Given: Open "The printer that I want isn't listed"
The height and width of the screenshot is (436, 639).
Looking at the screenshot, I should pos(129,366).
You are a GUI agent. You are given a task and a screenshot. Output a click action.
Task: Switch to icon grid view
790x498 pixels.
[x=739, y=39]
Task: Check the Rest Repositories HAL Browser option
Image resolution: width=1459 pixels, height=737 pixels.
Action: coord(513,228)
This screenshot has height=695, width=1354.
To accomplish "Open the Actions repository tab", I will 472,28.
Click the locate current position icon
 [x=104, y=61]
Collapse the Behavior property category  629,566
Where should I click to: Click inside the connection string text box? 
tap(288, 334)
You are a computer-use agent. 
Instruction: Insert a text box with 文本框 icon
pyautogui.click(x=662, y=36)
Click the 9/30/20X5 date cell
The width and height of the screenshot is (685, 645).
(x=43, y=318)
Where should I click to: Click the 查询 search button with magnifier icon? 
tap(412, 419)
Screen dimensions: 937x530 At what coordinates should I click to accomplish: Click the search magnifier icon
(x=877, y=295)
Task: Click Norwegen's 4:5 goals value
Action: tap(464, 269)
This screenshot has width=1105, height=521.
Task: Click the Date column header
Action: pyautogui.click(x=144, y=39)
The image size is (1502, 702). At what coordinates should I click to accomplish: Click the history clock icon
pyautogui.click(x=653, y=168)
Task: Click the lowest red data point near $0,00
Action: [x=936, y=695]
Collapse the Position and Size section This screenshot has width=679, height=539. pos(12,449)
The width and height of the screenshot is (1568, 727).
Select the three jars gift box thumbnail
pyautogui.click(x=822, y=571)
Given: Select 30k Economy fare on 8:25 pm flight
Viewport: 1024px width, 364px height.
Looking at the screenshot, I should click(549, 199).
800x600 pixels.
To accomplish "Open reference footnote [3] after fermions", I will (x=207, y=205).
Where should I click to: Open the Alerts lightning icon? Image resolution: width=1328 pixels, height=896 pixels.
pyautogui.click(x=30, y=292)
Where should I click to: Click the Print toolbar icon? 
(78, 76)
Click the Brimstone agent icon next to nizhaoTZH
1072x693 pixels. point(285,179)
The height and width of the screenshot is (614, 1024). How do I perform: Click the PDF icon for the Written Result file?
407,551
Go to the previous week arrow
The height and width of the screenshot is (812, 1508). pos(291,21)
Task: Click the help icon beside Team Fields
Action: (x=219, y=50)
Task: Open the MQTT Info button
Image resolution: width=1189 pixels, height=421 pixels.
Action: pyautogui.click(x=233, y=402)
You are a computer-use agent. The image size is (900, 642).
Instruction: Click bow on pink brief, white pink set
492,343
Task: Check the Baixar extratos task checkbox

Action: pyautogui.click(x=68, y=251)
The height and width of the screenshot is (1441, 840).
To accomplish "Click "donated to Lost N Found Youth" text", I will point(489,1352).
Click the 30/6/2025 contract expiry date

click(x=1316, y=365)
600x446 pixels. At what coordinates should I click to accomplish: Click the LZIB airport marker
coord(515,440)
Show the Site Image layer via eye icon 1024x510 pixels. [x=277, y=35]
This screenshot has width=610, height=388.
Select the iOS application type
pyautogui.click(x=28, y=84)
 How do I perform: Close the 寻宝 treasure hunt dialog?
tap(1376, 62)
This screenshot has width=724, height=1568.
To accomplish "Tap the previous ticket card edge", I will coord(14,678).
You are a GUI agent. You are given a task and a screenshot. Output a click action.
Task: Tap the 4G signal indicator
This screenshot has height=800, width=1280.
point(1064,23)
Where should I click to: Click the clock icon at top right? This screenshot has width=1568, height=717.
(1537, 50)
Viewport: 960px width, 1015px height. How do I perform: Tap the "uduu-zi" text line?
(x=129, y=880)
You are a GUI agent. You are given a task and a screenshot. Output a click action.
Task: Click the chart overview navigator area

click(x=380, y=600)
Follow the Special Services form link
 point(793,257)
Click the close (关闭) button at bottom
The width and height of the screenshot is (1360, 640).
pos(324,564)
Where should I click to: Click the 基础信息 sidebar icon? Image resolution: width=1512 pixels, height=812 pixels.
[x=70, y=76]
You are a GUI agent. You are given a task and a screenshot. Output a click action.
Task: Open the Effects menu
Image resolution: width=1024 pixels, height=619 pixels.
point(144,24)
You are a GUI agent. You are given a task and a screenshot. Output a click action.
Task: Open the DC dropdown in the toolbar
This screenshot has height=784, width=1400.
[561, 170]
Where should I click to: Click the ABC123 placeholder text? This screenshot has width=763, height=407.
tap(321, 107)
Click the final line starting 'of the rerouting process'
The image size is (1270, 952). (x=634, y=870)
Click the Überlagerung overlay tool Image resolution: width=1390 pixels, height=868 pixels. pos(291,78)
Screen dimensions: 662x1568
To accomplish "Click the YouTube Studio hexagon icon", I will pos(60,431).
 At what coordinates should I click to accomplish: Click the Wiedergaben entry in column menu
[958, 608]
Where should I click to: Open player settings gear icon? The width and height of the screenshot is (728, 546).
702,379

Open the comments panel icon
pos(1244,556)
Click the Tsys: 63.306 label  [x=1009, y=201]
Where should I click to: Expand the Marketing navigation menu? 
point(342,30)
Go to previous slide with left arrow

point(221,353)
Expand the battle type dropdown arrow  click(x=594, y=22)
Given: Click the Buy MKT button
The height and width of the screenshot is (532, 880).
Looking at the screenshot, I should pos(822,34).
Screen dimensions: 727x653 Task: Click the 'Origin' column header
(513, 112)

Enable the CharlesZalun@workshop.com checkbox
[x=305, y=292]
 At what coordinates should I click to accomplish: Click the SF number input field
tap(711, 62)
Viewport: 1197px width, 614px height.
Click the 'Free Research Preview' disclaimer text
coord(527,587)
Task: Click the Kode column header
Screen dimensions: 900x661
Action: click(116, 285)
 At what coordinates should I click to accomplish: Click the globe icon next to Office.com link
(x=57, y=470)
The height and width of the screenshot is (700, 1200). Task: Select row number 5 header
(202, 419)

## Brief
The answer needed is a single number: how many lines in the records above hold the string "dropdown". Please write nothing else.

## Problem solution
2